Question

Use slope-intercept graphing to graph the equation.$$y=2 x-3$$

Answer

**step1 Identify the slope and y-intercept**

The equation is in the slope-intercept form, $$y = mx + b$$, where 'm' is the slope and 'b' is the y-intercept. Identify these two values from the given equation.

$$y = 2x - 3$$

Comparing this to $$y = mx + b$$:

$$m = 2$$

$$b = -3$$

So, the slope is 2, and the y-intercept is -3.

**step2 Plot the y-intercept**

The y-intercept is the point where the line crosses the y-axis. Since the y-intercept is -3, the line crosses the y-axis at the point $$(0, -3)$$. Plot this point on the coordinate plane.

**step3 Use the slope to find a second point**

The slope 'm' represents the "rise over run". A slope of 2 can be written as $$\frac{2}{1}$$. This means that from the y-intercept, you move up 2 units (rise) and to the right 1 unit (run) to find another point on the line.
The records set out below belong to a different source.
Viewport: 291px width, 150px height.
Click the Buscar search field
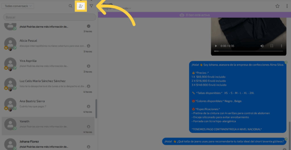pos(49,17)
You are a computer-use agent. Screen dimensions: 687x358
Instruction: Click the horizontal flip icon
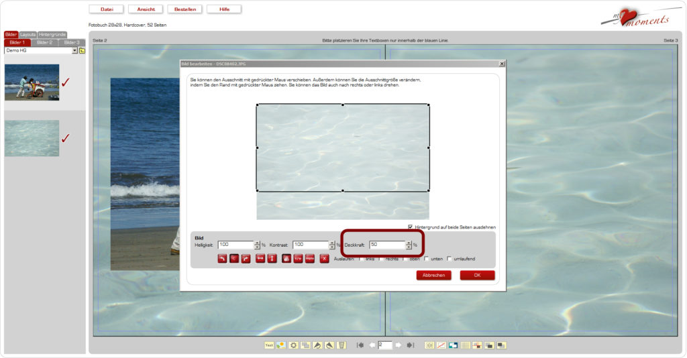click(260, 259)
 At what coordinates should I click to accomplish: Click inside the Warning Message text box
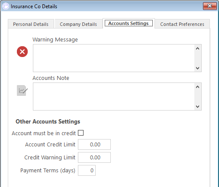point(114,58)
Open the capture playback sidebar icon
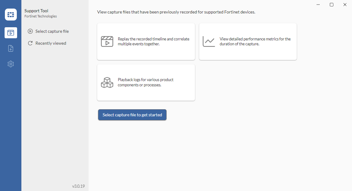 tap(11, 32)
Starting from the y-intercept $$(0, -3)$$:

Move up 2 units: $$-3 + 2 = -1$$

Move right 1 unit: $$0 + 1 = 1$$

This gives us a second point at $$(1, -1)$$. Plot this point on the coordinate plane.

**step4 Draw the line**

Once you have plotted the two points, $$(0, -3)$$ and $$(1, -1)$$, draw a straight line that passes through both of these points. Extend the line in both directions with arrows to indicate that it continues infinitely.